The week in higher education

November 24, 2011

• Academics and students were united in their outrage at the treatment of protesters doused with pepper spray at the University of California, Davis. The incident on 18 November led to the suspension of two police officers, who were attempting to remove students from a peaceful protest linked to the Occupy movement. The clearance was apparently ordered by Linda Katehi, chancellor of UC Davis, who has since faced calls to step down. Mark Yudof, president of the University of California System, said he was "appalled" by the images of the students' treatment, adding that "the time has come to take strong action to recommit to the ideal of peaceful protest".

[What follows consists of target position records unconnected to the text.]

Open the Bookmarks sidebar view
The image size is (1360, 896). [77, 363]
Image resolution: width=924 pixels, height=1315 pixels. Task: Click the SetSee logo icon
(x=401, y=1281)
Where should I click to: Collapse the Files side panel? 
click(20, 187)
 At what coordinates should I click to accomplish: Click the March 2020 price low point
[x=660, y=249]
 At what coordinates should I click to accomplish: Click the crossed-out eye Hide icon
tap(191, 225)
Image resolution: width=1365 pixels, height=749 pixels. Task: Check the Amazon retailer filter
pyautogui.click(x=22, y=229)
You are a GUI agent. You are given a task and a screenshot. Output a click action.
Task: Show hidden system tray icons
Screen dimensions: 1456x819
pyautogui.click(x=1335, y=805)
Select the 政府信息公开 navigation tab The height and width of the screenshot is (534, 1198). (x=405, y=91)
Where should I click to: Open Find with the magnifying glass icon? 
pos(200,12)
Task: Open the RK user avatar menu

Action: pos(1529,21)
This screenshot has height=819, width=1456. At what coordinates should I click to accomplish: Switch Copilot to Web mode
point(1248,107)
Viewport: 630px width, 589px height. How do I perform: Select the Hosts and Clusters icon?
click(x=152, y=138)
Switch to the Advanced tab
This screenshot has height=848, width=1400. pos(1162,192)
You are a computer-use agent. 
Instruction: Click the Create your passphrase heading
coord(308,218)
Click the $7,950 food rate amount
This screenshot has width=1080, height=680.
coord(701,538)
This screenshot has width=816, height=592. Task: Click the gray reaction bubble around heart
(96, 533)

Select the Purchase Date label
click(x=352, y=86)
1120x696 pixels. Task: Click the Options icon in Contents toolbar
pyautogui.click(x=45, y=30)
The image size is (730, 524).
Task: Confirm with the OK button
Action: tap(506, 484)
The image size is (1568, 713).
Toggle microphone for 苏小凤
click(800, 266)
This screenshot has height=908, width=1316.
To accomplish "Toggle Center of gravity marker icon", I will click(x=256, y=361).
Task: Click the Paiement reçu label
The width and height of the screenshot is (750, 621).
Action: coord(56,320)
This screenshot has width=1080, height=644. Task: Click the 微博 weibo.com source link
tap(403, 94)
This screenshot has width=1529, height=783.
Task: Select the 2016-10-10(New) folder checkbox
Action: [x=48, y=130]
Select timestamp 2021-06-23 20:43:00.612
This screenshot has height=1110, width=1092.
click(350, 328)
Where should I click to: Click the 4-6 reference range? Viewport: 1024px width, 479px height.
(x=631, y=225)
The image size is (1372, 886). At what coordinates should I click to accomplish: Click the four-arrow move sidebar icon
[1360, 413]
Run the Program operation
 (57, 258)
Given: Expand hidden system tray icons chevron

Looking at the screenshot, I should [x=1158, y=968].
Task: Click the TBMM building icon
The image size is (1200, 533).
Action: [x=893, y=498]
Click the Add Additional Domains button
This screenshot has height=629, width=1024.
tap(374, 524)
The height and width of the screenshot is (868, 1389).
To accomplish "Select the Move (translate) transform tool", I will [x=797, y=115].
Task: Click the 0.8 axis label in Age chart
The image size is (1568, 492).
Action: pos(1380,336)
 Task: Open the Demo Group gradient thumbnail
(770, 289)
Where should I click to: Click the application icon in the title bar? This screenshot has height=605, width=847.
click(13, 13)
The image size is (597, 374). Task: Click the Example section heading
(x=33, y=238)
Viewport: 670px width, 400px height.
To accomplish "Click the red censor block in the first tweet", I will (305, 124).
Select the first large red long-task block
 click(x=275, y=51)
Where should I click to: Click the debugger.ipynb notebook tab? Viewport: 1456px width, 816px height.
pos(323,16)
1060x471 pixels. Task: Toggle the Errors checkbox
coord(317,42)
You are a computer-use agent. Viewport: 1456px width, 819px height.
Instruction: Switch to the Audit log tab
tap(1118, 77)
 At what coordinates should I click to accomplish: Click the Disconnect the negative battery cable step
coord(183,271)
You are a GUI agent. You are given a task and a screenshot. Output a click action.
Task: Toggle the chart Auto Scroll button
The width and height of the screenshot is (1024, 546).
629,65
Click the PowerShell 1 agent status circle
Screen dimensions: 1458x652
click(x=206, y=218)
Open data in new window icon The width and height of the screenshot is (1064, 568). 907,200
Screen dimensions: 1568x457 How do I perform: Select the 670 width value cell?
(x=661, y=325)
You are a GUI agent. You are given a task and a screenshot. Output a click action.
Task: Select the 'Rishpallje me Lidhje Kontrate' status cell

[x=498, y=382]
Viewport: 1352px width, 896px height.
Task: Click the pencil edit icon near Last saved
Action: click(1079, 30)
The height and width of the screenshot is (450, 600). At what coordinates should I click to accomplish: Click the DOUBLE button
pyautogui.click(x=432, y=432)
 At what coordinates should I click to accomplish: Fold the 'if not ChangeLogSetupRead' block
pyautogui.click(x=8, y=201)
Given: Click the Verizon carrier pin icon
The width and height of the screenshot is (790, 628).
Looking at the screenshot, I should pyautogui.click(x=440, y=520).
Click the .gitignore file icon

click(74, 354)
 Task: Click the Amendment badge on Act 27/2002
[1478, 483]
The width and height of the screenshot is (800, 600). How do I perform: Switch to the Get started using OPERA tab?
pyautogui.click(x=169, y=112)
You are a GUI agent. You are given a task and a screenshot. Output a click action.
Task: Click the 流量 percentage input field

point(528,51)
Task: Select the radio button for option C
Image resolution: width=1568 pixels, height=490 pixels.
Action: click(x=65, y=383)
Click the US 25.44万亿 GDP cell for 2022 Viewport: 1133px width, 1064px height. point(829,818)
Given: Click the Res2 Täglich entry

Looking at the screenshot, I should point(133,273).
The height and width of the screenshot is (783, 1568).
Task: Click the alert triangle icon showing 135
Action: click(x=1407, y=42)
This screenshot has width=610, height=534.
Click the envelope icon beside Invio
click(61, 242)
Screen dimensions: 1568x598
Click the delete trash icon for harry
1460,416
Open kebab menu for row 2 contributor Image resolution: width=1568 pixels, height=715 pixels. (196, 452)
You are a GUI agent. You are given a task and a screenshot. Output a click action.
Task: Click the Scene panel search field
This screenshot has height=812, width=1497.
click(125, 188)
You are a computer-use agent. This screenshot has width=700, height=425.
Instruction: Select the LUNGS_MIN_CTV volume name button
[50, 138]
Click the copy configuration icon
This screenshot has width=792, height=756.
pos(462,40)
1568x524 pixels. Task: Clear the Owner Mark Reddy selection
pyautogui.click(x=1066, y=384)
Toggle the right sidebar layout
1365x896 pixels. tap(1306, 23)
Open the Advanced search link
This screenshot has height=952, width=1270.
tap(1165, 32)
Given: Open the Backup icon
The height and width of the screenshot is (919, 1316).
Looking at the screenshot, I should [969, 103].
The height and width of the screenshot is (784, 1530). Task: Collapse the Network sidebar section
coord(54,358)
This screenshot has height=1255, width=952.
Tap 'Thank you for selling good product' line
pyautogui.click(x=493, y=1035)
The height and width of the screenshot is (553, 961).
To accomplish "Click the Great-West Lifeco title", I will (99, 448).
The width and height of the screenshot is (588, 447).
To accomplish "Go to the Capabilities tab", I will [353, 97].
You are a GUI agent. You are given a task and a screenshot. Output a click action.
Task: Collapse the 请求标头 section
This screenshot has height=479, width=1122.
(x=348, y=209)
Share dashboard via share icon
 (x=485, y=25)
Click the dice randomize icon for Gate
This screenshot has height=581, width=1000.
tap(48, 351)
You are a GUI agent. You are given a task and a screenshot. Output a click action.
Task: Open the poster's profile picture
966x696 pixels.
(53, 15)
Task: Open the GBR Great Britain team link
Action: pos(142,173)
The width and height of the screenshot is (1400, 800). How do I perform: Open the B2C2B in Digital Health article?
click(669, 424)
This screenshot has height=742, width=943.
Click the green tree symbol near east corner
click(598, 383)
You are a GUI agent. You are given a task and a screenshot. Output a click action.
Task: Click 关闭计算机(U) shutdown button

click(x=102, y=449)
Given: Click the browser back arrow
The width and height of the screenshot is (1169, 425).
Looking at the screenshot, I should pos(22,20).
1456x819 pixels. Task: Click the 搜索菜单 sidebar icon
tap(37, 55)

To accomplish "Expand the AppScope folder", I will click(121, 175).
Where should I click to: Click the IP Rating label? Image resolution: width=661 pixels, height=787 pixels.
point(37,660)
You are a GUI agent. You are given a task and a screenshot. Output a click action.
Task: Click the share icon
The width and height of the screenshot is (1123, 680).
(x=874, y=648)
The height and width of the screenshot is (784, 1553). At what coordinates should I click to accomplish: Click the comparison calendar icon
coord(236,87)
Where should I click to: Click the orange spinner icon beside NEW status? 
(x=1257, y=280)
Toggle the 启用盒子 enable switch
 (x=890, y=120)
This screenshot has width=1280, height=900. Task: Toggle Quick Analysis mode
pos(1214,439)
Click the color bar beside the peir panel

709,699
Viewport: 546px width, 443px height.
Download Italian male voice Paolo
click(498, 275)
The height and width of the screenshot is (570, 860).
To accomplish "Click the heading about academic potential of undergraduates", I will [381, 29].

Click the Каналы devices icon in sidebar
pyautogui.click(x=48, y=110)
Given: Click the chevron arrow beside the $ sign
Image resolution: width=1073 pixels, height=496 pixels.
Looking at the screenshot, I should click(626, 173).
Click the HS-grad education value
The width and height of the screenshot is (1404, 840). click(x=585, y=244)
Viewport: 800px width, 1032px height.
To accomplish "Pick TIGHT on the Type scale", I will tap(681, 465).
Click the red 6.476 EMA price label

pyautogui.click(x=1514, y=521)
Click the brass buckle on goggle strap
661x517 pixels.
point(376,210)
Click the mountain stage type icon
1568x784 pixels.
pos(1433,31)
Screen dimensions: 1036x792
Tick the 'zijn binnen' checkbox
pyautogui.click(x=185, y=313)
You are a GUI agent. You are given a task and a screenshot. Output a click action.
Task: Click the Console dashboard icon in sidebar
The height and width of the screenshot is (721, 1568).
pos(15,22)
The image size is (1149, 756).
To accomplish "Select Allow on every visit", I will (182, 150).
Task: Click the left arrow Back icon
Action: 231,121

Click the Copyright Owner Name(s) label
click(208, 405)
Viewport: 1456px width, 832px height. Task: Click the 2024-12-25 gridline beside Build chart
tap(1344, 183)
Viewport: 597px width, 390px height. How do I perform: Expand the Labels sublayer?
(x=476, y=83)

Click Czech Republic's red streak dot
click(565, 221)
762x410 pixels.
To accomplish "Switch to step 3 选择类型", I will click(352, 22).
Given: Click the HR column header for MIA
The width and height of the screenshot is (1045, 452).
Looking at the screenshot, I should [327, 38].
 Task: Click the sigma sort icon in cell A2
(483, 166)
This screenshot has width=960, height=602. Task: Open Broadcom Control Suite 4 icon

• When University of West London student Craig Colton auditioned for TV talent show The X Factor, he told the judges that he worked in a biscuit factory. One can only assume that he was referring to a part-time job rather than his position as a musical theatre student at the university's London College of Music. But if his decision to snub his alma mater upset the university, it did not let on. With the 22-year-old progressing through the rounds, West London last week issued an excited press release about Mr Colton "wowing the judges with a stunning rendition of Lady Gaga". But his luck was not to hold - on 20 November, he was booted off the show. So will it be back to West London, or to the custard creams?

• Universities are cutting more than 5,000 degree courses in 2012, offering 12 per cent fewer than they did this year, an analysis suggests. According to the study of data from the Universities and Colleges Admissions Service, 38,147 courses are being offered next year, down from 43,360 this year. The analysis, reported on 20 November, was carried out by the Supporting Professionalism in Admissions scheme, which says the reduction reflects "the systematic review of course provision by some higher education institutions". Among those known to be radically restructuring is London Metropolitan University, which plans to cut its course offering by 70 per cent. Nicola Dandridge, chief executive of Universities UK, said: "Many universities are rationalising courses to make it simpler ... for students to choose."

• While much changes in higher education, students' attempts at humour stay the same. Undergraduates in England and Canada demonstrated this last week as they landed themselves in hot water with inappropriate jokes about rape. First, two "agony uncles" writing in The Beaver, a student paper at the London School of Economics, advised a reader that "it's not rape if you shout 'surprise'". Then, students in a marching band at Queen's University in Ontario attracted controversy with a pamphlet that featured the front-page headline "Mouth raping your little sister since 1905". But if the confusion of poor taste with humour was comparable, the punishments were not. Queen's suspended the band and threatened to expel students, while the LSE said that although the article was "disgusting in the extreme", The Beaver was an independent publication and out of its jurisdiction.

• A long-awaited report into the London School of Economics' links with the Gaddafi regime highlights "multiple failings" in the institution's decision to accept a gift from its former student, Saif al-Islam Gaddafi, it was claimed this week. The report, which has been delivered to the LSE by its author Lord Woolf but has not yet been published, considers the school's decision to accept a donation of £1.5 million from Mu'ammer Gaddafi's son just weeks after he completed a PhD at the institution. A separate inquiry is considering allegations that his doctorate was plagiarised. According to The Sunday Times on 20 November, the report finds that a Labour Party donor helped to arrange the gift. The newspaper says that the LSE, "an institution with strong links to the Labour Party, also played a key role in the rehabilitation of the Gaddafi regime". It also claims that David Held, the LSE professor who acted as Saif Gaddafi's "unofficial adviser" at the school, "put his enthusiasm for promoting democracy in Libya above perceptions of conflict of interest".